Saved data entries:
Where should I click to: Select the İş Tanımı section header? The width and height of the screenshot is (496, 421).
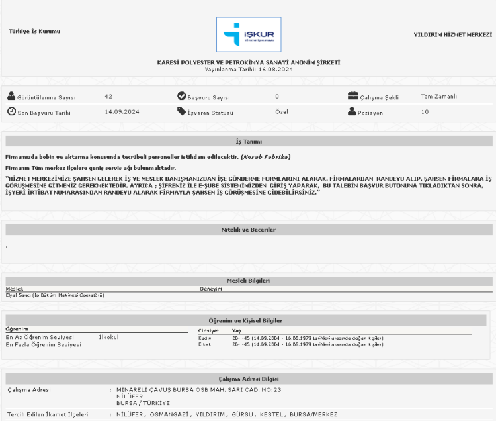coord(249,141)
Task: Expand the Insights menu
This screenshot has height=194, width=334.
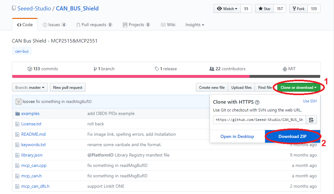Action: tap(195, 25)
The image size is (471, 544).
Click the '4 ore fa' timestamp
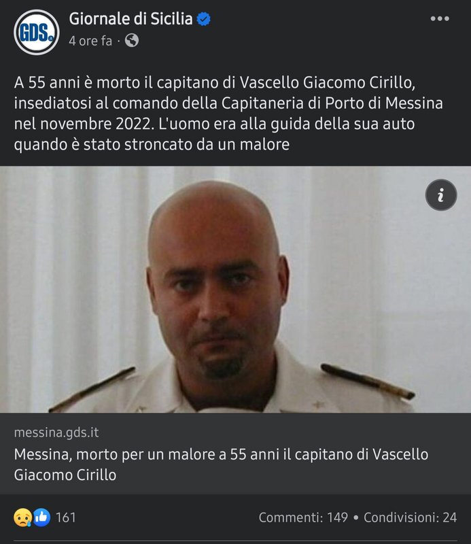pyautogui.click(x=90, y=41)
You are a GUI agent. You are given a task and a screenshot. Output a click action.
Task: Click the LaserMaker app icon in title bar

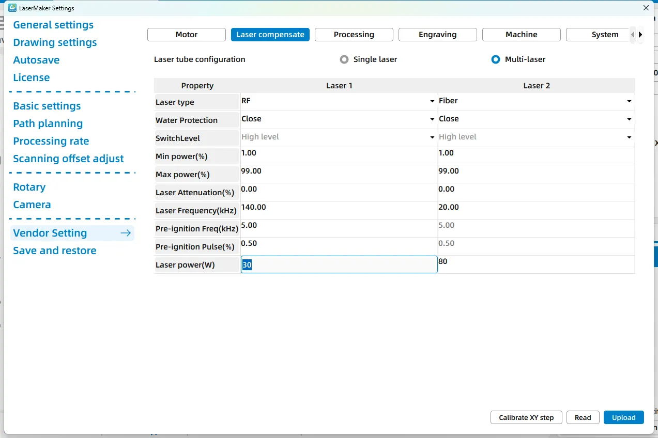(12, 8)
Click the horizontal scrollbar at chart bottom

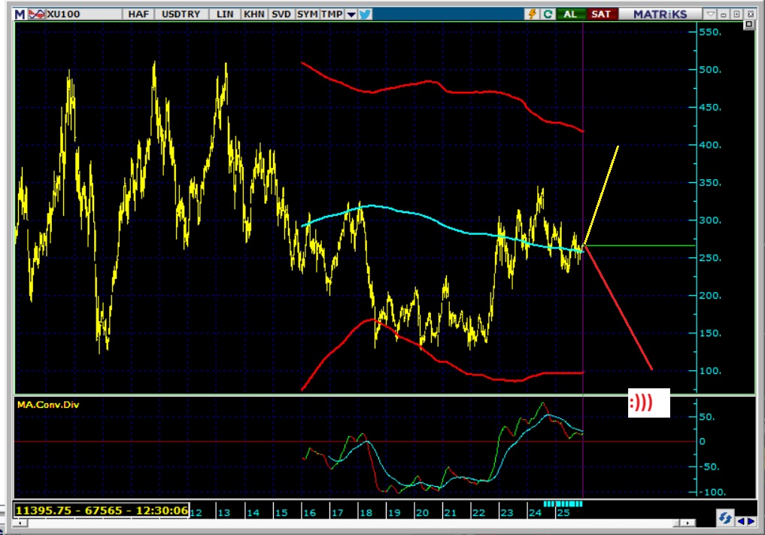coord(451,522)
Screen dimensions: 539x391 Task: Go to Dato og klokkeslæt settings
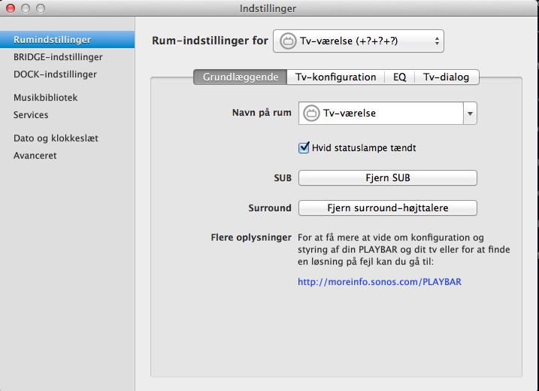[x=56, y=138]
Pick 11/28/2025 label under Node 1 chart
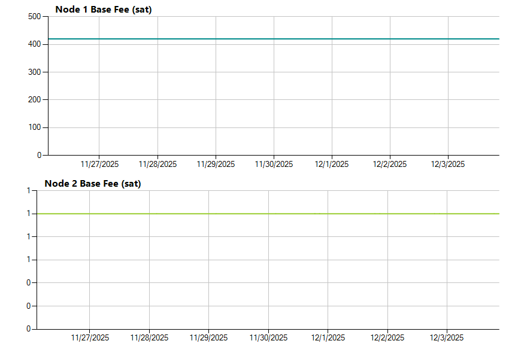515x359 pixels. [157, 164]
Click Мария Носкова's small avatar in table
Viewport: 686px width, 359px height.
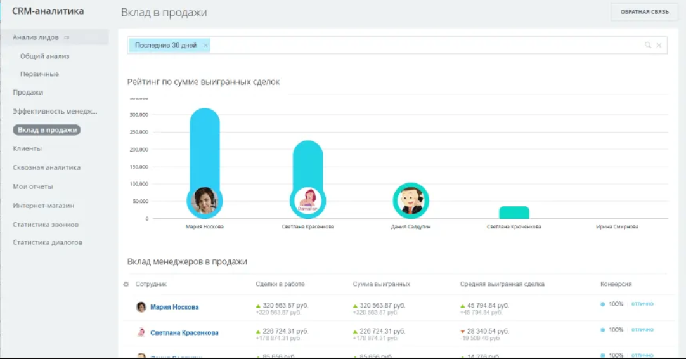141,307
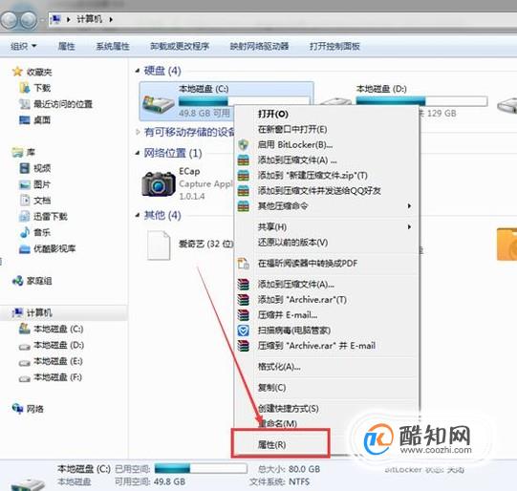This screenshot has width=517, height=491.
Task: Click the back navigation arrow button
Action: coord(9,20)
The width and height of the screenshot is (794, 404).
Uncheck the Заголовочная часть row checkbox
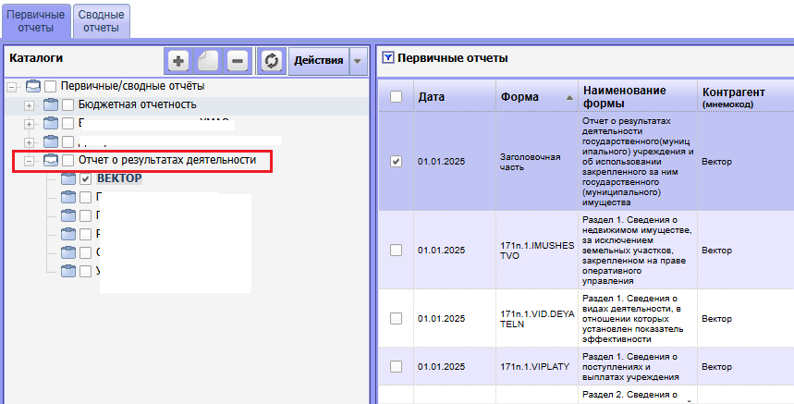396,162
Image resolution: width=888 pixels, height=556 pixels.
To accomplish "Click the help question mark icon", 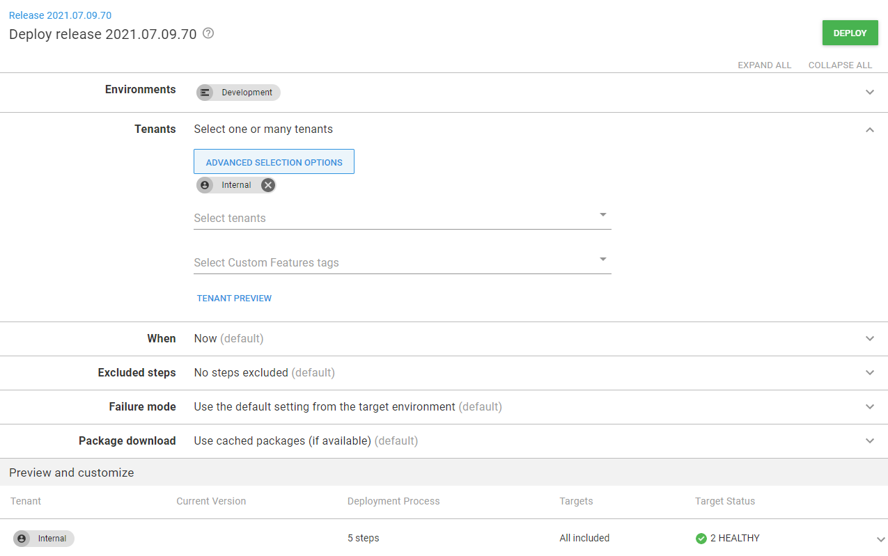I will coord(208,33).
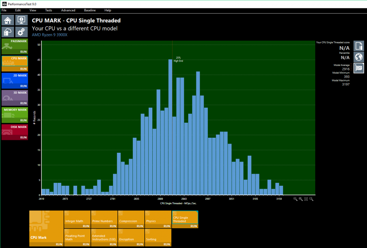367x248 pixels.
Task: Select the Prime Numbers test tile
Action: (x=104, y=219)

→ Task statement:
Look above for the line with "Click the horizontal" and the line with "Click Мария Носкова's small avatar in table", then copy them and all lines in between exactly as written, and only those, without any pictures.

→ Solved problem:
Click the horizontal scrollbar at chart bottom

coord(451,522)
Screen dimensions: 539x391 Task: Go to Dato og klokkeslæt settings
[x=56, y=138]
Pick 11/28/2025 label under Node 1 chart
515x359 pixels. [157, 164]
Click Мария Носкова's small avatar in table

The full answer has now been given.